HCS has been reported under various names including acroosteolysis syndrome, arthro-dento-osteodysplasia, cranio-skeletal dysplasia with acroosteolysis, hereditary osteodysplasia with acroosteolysis, and familial osteodysplasia (9). Reported phenotypes and clinical features of HCS are as varied as the terms. In this case, the patient did not show acro-osteolysis probably due to delayed expression of clinical phenotype compared to other family members. Brennan and Pauli (9) reported the evolution of phenotypes and clinical problems in HCS cases. In their report, most cases showed skeletal abnormalities and some showed renal and dermatological abnormalities. Although rare, intestinal malrotations were evident. There has been no report of DKA in association with HCS until now.

Recently, the mechanism of HCS has been clarified. Simpson et al. reported that a restricted range of mutations in the terminal exon of NOTCH2 underlie HCS (4). After binding to their ligand, Notch receptor undergoes changes that lead to translocation of their intracellular domain to the nucleus, activating the transcription of Notch target genes that have a dominant role in skeletal development and bone remodeling (10). These findings indicate the critical role of NOTCH2 signaling in the regulation of bone mass, which has been further supported by the recent association of common variants in JAG1 with bone mineral density and osteoporotic fractures (11). Mutations in NOTCH2 have previously been observed in Alagille syndrome, a multisystem monogenic disorder in which the majority of affected subjects harbor mutations in the gene encoding the Notch ligand JAG1 (12). However, there are substantial differences between Alagille syndrome and HCS in attributes including cholestasis, renal problem, and facial dysmorphologies (13).

DKA is an acute complication of DM, which is usually seen in type 1 DM. It occurs because of the relative insufficiency of insulin. There has been no report about the linking of HCS and DM, although several studies addressed the pancreas and Notch signaling.
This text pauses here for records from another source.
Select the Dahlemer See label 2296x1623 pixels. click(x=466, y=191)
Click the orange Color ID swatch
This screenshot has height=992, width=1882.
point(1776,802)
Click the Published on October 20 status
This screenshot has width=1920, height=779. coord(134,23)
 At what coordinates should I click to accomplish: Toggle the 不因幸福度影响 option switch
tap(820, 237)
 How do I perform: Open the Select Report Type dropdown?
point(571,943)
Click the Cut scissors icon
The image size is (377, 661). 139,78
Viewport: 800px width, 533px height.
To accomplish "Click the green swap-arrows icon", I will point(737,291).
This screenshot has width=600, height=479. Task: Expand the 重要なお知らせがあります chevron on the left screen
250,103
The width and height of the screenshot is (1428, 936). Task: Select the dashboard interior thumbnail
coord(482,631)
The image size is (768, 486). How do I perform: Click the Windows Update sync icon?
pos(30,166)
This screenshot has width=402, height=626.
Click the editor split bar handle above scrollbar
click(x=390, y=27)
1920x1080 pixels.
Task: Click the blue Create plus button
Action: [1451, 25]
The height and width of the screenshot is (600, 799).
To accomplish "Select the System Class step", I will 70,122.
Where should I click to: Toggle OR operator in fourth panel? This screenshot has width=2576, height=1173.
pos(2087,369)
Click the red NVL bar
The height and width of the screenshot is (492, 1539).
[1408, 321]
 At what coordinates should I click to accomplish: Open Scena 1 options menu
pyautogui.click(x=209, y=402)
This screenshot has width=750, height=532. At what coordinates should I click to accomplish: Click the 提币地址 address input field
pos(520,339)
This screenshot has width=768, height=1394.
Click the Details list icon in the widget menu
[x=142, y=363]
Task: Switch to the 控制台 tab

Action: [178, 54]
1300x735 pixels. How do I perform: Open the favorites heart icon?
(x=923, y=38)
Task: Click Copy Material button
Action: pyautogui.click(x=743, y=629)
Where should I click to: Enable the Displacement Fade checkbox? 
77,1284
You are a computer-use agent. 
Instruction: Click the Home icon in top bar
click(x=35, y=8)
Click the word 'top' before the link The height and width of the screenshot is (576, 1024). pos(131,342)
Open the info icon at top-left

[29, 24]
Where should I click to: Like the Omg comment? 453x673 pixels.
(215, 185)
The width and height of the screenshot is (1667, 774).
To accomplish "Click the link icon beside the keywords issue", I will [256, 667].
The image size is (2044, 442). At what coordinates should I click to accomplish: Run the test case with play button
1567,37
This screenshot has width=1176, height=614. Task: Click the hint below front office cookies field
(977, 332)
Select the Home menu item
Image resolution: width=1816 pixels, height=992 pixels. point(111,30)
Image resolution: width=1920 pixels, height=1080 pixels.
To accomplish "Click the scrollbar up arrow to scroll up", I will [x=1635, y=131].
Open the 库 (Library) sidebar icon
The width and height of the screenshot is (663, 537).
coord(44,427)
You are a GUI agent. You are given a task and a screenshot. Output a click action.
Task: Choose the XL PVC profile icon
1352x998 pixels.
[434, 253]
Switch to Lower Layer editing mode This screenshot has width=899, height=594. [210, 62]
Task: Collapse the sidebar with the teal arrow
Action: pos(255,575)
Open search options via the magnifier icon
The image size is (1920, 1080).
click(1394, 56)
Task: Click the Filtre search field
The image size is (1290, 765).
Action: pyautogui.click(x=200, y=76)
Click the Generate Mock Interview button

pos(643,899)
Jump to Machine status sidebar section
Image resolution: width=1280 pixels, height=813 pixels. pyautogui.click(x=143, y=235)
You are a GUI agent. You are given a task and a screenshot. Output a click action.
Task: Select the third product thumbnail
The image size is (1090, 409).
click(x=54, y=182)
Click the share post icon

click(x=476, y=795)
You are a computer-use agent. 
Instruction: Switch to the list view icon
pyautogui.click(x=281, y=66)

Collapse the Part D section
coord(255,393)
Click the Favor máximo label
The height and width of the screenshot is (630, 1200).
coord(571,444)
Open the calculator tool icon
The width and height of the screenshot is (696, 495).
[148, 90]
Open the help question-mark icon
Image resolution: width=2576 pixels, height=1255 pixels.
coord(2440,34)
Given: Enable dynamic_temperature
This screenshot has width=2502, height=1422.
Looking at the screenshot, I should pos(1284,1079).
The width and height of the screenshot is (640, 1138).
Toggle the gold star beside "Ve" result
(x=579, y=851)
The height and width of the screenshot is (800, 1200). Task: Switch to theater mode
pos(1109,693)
Different levels of Notch signaling driving distinct behaviors were reported in a progenitor population (14). Notch 1 is the first Notch gene expressed in the pancreatic epithelium, and its co-expression with HES 1 suggests that the Notch 1 pathway is activated. Notch 2 expression follows later when pancreatic buds branch and is restricted to embryonic ducts, which are believed to be the source for endocrine and exocrine stem cells (15). Activation of Notch at a relatively early stage of pancreatic development in cells expressing Pdx1 results in failure to develop both endocrine and acinar cells with the remaining pancreatic cells trapped in a relatively undifferentiated state. The effects of Notch activation in endocrine precursor cells in the pancreas have been examined in limited detail. Recently, Li et al. (16) examined the effect of conditionally activating Notch signaling in early and late endocrine precursor cells expressing Ngn3 or NeuroD1 in the pancreas using a mouse model. Unexpectedly, the activation of Notch in Ngn3Þ cells did not prevent the initiation of endocrine differentiation in the pancreas. However a number of islet cell types failed to mature in the pancreas. Many cells switched to a duct cell fate in pancreas. Cells that are suppressed by Notch subsequently differentiate into acinar cells, whereas duct and endocrine populations form predominantly from the wild-type cells (17). Inhibition of the NOTCH effector HES1 using short hairpin RNA leads to redifferentiation of expanded B-cell-derived cells (18). The previous data support a relationship between HCS and DM. However, we could not prove such a mechanism. Further studies on the molecular mechanism of HCS and DM linkage are required.

Until this case, there has been no reported case of DKA with HCS. The present case indicates that there may be a link between HCS and DM in regard to the mutation of NOTCH2. Such a molecular mechanism might be associated with NOTCH2 signals and pancreatic beta cells. Confirmation awaits further studies of the relationship between insulin secretion and NOTCH2 signaling.